--- Data supplied Enclosed Below ---

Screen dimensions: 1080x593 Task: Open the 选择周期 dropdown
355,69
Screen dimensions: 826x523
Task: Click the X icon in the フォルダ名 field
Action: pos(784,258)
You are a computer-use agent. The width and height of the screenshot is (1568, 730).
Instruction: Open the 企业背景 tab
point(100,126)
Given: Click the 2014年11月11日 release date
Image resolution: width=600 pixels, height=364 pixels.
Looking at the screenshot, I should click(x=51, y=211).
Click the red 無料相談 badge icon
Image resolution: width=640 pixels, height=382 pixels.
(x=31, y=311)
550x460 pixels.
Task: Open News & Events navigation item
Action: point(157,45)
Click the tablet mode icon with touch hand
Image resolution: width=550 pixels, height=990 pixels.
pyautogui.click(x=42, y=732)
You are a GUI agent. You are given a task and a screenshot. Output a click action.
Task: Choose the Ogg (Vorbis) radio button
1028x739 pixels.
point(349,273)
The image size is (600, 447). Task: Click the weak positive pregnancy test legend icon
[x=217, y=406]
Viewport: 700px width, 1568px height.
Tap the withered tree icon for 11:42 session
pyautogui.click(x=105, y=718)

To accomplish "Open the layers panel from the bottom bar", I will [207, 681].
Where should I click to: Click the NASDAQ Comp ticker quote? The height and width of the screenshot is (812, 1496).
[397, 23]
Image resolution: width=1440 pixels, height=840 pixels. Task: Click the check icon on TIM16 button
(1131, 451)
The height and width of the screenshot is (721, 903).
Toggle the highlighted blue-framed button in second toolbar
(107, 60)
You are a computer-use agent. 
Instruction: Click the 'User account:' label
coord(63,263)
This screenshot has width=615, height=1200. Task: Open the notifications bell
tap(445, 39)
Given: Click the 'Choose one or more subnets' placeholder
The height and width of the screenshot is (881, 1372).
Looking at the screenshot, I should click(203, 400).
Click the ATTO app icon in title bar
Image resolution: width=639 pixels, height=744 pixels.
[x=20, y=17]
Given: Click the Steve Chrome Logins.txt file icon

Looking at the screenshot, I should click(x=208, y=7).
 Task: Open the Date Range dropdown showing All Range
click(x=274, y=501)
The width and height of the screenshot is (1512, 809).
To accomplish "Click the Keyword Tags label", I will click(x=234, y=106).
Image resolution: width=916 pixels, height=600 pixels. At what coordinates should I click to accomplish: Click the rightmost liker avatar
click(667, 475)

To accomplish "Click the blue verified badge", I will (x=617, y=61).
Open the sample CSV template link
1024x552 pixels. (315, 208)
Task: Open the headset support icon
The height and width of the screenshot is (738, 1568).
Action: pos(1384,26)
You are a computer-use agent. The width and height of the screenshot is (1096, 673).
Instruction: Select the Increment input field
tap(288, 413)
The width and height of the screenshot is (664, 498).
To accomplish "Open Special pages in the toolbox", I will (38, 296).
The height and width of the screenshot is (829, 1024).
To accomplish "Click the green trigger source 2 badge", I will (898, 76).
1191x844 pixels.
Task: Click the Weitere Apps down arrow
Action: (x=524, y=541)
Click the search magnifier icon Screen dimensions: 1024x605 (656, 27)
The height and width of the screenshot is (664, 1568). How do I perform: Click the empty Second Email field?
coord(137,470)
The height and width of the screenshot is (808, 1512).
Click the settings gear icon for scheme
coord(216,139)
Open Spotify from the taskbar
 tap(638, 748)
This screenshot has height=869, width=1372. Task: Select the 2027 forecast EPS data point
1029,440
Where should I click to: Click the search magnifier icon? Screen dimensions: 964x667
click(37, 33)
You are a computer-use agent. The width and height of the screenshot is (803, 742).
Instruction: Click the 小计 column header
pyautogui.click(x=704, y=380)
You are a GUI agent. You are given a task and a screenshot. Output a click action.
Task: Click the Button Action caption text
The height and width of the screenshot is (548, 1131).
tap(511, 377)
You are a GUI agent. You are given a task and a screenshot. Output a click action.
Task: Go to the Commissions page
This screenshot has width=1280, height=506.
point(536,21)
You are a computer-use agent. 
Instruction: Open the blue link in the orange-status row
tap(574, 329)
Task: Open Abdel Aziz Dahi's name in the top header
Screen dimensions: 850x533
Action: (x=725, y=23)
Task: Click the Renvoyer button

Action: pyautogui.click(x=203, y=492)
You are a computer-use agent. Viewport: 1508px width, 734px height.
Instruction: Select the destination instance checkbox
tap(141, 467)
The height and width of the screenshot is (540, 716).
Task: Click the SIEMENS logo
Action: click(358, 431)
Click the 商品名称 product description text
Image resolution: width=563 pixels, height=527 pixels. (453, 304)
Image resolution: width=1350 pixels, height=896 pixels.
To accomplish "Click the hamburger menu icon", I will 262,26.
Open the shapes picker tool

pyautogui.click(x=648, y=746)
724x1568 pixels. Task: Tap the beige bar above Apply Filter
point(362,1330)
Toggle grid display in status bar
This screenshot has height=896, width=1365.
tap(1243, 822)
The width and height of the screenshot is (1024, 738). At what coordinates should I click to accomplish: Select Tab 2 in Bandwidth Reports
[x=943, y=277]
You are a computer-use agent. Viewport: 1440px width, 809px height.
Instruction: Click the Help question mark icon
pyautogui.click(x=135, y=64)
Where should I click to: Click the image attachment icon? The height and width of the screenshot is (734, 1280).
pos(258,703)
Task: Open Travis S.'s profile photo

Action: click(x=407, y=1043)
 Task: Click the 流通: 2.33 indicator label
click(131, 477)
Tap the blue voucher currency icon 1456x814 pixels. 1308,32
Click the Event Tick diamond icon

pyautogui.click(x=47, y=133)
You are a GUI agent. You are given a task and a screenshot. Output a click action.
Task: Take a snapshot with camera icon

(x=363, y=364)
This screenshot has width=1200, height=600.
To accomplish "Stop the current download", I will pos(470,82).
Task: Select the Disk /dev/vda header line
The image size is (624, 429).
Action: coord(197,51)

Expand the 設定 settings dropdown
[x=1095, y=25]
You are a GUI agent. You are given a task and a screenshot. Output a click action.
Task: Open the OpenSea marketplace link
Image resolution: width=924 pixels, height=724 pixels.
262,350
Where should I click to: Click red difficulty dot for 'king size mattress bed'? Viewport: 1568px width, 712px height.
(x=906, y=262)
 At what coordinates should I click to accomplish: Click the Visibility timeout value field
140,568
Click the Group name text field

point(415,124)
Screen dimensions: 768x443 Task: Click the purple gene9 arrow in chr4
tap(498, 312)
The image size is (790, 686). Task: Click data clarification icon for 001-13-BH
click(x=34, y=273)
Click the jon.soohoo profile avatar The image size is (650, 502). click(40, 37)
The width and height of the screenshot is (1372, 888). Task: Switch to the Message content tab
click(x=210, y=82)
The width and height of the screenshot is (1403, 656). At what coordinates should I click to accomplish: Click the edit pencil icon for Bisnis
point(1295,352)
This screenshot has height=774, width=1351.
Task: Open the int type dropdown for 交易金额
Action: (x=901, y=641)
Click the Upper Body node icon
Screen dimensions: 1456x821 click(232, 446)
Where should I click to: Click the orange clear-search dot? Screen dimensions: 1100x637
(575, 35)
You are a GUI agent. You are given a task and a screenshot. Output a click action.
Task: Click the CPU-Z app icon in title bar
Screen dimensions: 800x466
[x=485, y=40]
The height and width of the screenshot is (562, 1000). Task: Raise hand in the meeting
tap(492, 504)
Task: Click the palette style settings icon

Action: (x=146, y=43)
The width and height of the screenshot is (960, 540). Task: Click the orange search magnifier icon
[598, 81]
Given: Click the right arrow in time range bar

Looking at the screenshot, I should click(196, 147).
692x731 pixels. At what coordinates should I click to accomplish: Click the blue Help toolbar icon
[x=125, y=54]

--- End of Enclosed Data supplied ---

# Your instructions
However many lines the data holds, return each one exactly.

# Answer section
Screen dimensions: 1080x593 Task: Open the 选择周期 dropdown
355,69
Screen dimensions: 826x523
Task: Click the X icon in the フォルダ名 field
Action: pos(784,258)
You are a computer-use agent. The width and height of the screenshot is (1568, 730).
Instruction: Open the 企业背景 tab
point(100,126)
Given: Click the 2014年11月11日 release date
Image resolution: width=600 pixels, height=364 pixels.
Looking at the screenshot, I should click(x=51, y=211).
Click the red 無料相談 badge icon
Image resolution: width=640 pixels, height=382 pixels.
(x=31, y=311)
550x460 pixels.
Task: Open News & Events navigation item
Action: point(157,45)
Click the tablet mode icon with touch hand
Image resolution: width=550 pixels, height=990 pixels.
pyautogui.click(x=42, y=732)
You are a GUI agent. You are given a task and a screenshot. Output a click action.
Task: Choose the Ogg (Vorbis) radio button
1028x739 pixels.
point(349,273)
The image size is (600, 447). Task: Click the weak positive pregnancy test legend icon
[x=217, y=406]
Viewport: 700px width, 1568px height.
Tap the withered tree icon for 11:42 session
pyautogui.click(x=105, y=718)

To accomplish "Open the layers panel from the bottom bar", I will [207, 681].
Where should I click to: Click the NASDAQ Comp ticker quote? The height and width of the screenshot is (812, 1496).
[397, 23]
Image resolution: width=1440 pixels, height=840 pixels. Task: Click the check icon on TIM16 button
(1131, 451)
The height and width of the screenshot is (721, 903).
Toggle the highlighted blue-framed button in second toolbar
(107, 60)
You are a computer-use agent. 
Instruction: Click the 'User account:' label
coord(63,263)
This screenshot has width=615, height=1200. Task: Open the notifications bell
tap(445, 39)
Given: Click the 'Choose one or more subnets' placeholder
The height and width of the screenshot is (881, 1372).
Looking at the screenshot, I should click(203, 400).
Click the ATTO app icon in title bar
Image resolution: width=639 pixels, height=744 pixels.
[x=20, y=17]
Given: Click the Steve Chrome Logins.txt file icon

Looking at the screenshot, I should click(x=208, y=7).
 Task: Open the Date Range dropdown showing All Range
click(x=274, y=501)
The width and height of the screenshot is (1512, 809).
To accomplish "Click the Keyword Tags label", I will click(x=234, y=106).
Image resolution: width=916 pixels, height=600 pixels. At what coordinates should I click to accomplish: Click the rightmost liker avatar
click(667, 475)

To accomplish "Click the blue verified badge", I will (x=617, y=61).
Open the sample CSV template link
1024x552 pixels. (315, 208)
Task: Open the headset support icon
The height and width of the screenshot is (738, 1568).
Action: pos(1384,26)
You are a computer-use agent. The width and height of the screenshot is (1096, 673).
Instruction: Select the Increment input field
tap(288, 413)
The width and height of the screenshot is (664, 498).
To accomplish "Open Special pages in the toolbox", I will (38, 296).
The height and width of the screenshot is (829, 1024).
To accomplish "Click the green trigger source 2 badge", I will (898, 76).
1191x844 pixels.
Task: Click the Weitere Apps down arrow
Action: (x=524, y=541)
Click the search magnifier icon Screen dimensions: 1024x605 (656, 27)
The height and width of the screenshot is (664, 1568). How do I perform: Click the empty Second Email field?
coord(137,470)
The height and width of the screenshot is (808, 1512).
Click the settings gear icon for scheme
coord(216,139)
Open Spotify from the taskbar
 tap(638, 748)
This screenshot has height=869, width=1372. Task: Select the 2027 forecast EPS data point
1029,440
Where should I click to: Click the search magnifier icon? Screen dimensions: 964x667
click(37, 33)
You are a computer-use agent. The width and height of the screenshot is (803, 742).
Instruction: Click the 小计 column header
pyautogui.click(x=704, y=380)
You are a GUI agent. You are given a task and a screenshot. Output a click action.
Task: Click the Button Action caption text
The height and width of the screenshot is (548, 1131).
tap(511, 377)
You are a GUI agent. You are given a task and a screenshot. Output a click action.
Task: Go to the Commissions page
This screenshot has width=1280, height=506.
point(536,21)
You are a computer-use agent. 
Instruction: Open the blue link in the orange-status row
tap(574, 329)
Task: Open Abdel Aziz Dahi's name in the top header
Screen dimensions: 850x533
Action: (x=725, y=23)
Task: Click the Renvoyer button

Action: pyautogui.click(x=203, y=492)
You are a computer-use agent. Viewport: 1508px width, 734px height.
Instruction: Select the destination instance checkbox
tap(141, 467)
The height and width of the screenshot is (540, 716).
Task: Click the SIEMENS logo
Action: click(358, 431)
Click the 商品名称 product description text
Image resolution: width=563 pixels, height=527 pixels. (453, 304)
Image resolution: width=1350 pixels, height=896 pixels.
To accomplish "Click the hamburger menu icon", I will 262,26.
Open the shapes picker tool

pyautogui.click(x=648, y=746)
724x1568 pixels. Task: Tap the beige bar above Apply Filter
point(362,1330)
Toggle grid display in status bar
This screenshot has height=896, width=1365.
tap(1243, 822)
The width and height of the screenshot is (1024, 738). At what coordinates should I click to accomplish: Select Tab 2 in Bandwidth Reports
[x=943, y=277]
You are a computer-use agent. Viewport: 1440px width, 809px height.
Instruction: Click the Help question mark icon
pyautogui.click(x=135, y=64)
Where should I click to: Click the image attachment icon? The height and width of the screenshot is (734, 1280).
pos(258,703)
Task: Open Travis S.'s profile photo

Action: click(x=407, y=1043)
 Task: Click the 流通: 2.33 indicator label
click(131, 477)
Tap the blue voucher currency icon 1456x814 pixels. 1308,32
Click the Event Tick diamond icon

pyautogui.click(x=47, y=133)
You are a GUI agent. You are given a task and a screenshot. Output a click action.
Task: Take a snapshot with camera icon

(x=363, y=364)
This screenshot has width=1200, height=600.
To accomplish "Stop the current download", I will pos(470,82).
Task: Select the Disk /dev/vda header line
The image size is (624, 429).
Action: coord(197,51)

Expand the 設定 settings dropdown
[x=1095, y=25]
You are a GUI agent. You are given a task and a screenshot. Output a click action.
Task: Open the OpenSea marketplace link
Image resolution: width=924 pixels, height=724 pixels.
262,350
Where should I click to: Click red difficulty dot for 'king size mattress bed'? Viewport: 1568px width, 712px height.
(x=906, y=262)
 At what coordinates should I click to accomplish: Click the Visibility timeout value field
140,568
Click the Group name text field

point(415,124)
Screen dimensions: 768x443 Task: Click the purple gene9 arrow in chr4
tap(498, 312)
The image size is (790, 686). Task: Click data clarification icon for 001-13-BH
click(x=34, y=273)
Click the jon.soohoo profile avatar The image size is (650, 502). click(40, 37)
The width and height of the screenshot is (1372, 888). Task: Switch to the Message content tab
click(x=210, y=82)
The width and height of the screenshot is (1403, 656). At what coordinates should I click to accomplish: Click the edit pencil icon for Bisnis
point(1295,352)
This screenshot has height=774, width=1351.
Task: Open the int type dropdown for 交易金额
Action: (x=901, y=641)
Click the Upper Body node icon
Screen dimensions: 1456x821 click(232, 446)
Where should I click to: Click the orange clear-search dot? Screen dimensions: 1100x637
(575, 35)
You are a GUI agent. You are given a task and a screenshot. Output a click action.
Task: Click the CPU-Z app icon in title bar
Screen dimensions: 800x466
[x=485, y=40]
The height and width of the screenshot is (562, 1000). Task: Raise hand in the meeting
tap(492, 504)
Task: Click the palette style settings icon

Action: (x=146, y=43)
The width and height of the screenshot is (960, 540). Task: Click the orange search magnifier icon
[598, 81]
Given: Click the right arrow in time range bar

Looking at the screenshot, I should click(196, 147).
692x731 pixels. At what coordinates should I click to accomplish: Click the blue Help toolbar icon
[x=125, y=54]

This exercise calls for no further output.